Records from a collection
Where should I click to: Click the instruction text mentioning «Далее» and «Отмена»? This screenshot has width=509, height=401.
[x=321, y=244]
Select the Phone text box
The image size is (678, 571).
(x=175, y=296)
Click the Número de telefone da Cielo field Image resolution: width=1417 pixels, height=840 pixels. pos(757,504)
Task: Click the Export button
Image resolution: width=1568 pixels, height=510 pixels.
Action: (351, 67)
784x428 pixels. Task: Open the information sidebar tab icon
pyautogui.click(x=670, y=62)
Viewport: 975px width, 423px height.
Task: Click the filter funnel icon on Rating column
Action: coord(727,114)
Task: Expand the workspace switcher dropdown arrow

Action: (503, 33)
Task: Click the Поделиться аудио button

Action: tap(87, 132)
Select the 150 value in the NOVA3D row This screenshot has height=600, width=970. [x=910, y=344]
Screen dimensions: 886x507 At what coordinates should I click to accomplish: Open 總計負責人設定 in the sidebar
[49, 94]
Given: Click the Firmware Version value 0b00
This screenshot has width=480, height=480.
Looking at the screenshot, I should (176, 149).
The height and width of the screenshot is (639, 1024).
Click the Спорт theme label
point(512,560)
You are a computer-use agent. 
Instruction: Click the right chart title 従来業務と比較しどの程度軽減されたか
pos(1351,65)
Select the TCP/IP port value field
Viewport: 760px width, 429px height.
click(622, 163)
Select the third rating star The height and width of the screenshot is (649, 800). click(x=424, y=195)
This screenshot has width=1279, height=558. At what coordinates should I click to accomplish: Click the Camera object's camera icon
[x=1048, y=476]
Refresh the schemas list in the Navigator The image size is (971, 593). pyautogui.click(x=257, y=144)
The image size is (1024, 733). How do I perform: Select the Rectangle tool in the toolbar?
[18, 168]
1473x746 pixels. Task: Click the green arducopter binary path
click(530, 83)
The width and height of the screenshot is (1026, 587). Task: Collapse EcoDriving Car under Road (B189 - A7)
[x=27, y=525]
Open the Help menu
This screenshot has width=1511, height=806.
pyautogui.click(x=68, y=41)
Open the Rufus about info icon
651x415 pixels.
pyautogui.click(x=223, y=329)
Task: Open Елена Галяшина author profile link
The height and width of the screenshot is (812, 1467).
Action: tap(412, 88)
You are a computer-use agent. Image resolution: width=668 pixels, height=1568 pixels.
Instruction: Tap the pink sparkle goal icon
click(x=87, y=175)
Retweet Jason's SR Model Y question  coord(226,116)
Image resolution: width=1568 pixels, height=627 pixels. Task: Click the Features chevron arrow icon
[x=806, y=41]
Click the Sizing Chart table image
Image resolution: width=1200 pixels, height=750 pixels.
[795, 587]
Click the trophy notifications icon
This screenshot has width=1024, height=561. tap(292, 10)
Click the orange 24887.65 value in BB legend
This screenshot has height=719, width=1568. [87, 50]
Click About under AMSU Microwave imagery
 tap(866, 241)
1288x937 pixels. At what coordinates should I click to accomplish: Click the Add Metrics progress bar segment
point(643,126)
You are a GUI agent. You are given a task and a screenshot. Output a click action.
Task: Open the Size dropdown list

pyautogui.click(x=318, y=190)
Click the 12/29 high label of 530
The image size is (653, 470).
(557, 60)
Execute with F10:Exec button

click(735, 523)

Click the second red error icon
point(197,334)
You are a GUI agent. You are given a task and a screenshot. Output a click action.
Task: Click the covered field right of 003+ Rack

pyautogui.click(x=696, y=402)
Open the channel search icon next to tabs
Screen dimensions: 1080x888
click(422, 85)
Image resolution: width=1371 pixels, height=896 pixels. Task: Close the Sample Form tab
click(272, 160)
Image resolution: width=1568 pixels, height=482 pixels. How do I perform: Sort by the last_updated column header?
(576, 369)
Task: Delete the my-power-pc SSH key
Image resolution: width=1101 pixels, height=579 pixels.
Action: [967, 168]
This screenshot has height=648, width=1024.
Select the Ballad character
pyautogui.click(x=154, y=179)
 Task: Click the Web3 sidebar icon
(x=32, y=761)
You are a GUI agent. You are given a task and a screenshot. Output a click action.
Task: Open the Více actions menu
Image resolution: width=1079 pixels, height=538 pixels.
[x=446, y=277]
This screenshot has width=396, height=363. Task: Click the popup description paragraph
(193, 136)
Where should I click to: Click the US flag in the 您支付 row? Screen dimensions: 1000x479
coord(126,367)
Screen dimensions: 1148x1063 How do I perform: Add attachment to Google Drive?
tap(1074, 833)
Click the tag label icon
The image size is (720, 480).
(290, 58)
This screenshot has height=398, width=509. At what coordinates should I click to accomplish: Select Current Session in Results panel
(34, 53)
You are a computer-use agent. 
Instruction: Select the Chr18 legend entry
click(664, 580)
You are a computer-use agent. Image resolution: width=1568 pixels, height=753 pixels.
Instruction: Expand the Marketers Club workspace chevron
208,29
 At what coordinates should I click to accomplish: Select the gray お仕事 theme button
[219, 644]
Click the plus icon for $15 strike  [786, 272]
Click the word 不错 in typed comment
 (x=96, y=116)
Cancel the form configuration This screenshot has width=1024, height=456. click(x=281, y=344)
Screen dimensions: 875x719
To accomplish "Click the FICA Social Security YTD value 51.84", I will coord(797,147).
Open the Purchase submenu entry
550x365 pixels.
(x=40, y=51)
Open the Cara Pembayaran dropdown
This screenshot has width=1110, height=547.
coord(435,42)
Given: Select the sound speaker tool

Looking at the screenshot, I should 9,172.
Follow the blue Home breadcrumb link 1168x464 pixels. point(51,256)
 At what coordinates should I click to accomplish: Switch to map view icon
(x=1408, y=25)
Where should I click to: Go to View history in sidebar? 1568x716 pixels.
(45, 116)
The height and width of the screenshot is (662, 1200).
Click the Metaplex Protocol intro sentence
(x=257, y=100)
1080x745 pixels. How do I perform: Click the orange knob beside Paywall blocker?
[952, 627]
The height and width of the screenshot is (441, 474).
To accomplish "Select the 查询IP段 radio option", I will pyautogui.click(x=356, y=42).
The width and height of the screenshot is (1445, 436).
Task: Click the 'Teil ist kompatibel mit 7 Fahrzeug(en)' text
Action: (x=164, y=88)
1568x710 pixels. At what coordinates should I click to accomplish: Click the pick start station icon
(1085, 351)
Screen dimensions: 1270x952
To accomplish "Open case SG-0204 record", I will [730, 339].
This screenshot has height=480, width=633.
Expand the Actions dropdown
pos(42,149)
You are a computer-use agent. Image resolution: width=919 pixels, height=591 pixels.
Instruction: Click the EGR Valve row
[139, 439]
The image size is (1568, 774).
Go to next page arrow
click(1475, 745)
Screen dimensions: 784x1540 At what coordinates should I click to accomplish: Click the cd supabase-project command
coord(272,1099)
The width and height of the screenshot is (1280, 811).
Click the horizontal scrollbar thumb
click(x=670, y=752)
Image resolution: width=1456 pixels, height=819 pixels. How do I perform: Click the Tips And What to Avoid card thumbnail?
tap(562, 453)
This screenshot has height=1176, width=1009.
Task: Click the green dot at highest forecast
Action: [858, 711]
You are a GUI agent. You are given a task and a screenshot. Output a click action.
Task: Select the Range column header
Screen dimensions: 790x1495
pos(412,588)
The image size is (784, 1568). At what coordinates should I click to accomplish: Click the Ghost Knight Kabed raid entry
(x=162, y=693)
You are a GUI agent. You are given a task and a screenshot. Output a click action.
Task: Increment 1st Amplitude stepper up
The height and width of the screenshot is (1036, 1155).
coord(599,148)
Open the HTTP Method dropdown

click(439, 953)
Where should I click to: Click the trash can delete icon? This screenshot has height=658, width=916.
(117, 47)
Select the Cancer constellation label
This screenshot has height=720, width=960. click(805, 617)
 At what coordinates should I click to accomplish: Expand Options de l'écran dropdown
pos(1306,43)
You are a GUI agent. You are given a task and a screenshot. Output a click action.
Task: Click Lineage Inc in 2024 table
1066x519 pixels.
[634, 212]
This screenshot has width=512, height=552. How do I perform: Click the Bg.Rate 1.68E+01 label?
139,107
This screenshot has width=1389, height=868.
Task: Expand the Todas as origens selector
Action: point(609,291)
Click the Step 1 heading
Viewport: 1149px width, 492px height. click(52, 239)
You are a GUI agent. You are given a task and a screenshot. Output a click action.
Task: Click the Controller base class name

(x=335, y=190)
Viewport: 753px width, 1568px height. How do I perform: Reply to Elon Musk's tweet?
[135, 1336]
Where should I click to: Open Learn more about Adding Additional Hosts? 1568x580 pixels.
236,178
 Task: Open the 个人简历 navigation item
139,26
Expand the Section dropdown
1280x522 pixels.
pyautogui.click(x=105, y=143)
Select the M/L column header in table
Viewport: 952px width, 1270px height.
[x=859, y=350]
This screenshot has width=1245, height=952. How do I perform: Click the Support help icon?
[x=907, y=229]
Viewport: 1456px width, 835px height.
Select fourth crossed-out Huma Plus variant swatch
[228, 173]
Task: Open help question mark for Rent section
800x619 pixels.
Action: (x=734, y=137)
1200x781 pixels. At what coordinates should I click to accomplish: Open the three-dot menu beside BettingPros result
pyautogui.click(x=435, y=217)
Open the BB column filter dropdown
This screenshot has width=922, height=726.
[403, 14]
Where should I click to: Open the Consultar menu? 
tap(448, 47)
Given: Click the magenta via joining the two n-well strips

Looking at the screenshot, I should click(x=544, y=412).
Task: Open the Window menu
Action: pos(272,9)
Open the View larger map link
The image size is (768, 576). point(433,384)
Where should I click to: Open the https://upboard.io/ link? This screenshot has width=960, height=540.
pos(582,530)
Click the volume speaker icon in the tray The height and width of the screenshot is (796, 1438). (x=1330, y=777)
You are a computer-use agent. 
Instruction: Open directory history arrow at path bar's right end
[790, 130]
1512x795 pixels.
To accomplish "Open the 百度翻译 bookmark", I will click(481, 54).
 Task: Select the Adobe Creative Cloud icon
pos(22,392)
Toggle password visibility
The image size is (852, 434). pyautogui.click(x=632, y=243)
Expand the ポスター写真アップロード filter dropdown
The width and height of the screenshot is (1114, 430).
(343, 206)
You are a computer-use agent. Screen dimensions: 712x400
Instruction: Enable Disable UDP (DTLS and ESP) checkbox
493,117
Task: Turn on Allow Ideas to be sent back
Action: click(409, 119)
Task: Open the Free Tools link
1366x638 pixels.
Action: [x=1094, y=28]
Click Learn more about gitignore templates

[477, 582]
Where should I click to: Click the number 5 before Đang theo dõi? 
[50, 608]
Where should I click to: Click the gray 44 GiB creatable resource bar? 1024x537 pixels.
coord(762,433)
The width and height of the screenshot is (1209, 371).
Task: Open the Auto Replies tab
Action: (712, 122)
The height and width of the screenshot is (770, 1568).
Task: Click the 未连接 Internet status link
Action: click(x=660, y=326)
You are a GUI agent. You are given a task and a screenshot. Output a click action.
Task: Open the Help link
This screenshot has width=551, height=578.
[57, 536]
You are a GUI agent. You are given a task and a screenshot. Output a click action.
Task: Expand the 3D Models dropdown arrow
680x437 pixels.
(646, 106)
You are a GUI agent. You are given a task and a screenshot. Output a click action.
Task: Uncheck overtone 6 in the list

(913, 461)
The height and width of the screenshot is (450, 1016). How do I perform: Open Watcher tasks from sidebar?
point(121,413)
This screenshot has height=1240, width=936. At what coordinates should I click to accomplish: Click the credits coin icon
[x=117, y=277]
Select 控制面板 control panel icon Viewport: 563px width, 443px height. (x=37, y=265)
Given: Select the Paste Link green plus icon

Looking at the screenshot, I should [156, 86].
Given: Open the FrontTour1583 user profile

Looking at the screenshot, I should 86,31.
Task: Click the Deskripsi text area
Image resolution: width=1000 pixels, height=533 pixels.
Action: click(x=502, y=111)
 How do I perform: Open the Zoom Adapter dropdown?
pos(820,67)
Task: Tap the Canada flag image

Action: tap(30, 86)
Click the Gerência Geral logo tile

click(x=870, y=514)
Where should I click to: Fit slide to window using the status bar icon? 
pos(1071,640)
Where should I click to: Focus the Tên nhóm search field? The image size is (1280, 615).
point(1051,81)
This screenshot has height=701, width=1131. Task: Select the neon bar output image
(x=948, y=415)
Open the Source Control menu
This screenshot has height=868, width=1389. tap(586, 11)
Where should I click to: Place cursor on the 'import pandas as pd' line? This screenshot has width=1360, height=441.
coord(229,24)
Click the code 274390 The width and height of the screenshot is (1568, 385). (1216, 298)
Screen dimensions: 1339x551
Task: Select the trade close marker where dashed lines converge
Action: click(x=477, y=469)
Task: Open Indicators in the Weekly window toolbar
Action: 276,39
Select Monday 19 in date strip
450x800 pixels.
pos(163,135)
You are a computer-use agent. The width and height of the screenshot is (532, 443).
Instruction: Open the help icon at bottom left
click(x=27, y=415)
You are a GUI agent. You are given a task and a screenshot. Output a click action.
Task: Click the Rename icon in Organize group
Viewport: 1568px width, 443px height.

■ **AIM OF THE TASK**
If a line of the data contains "question", it counts; report the number of such lines and nothing else.

■ **REPLY TO THE TASK**
2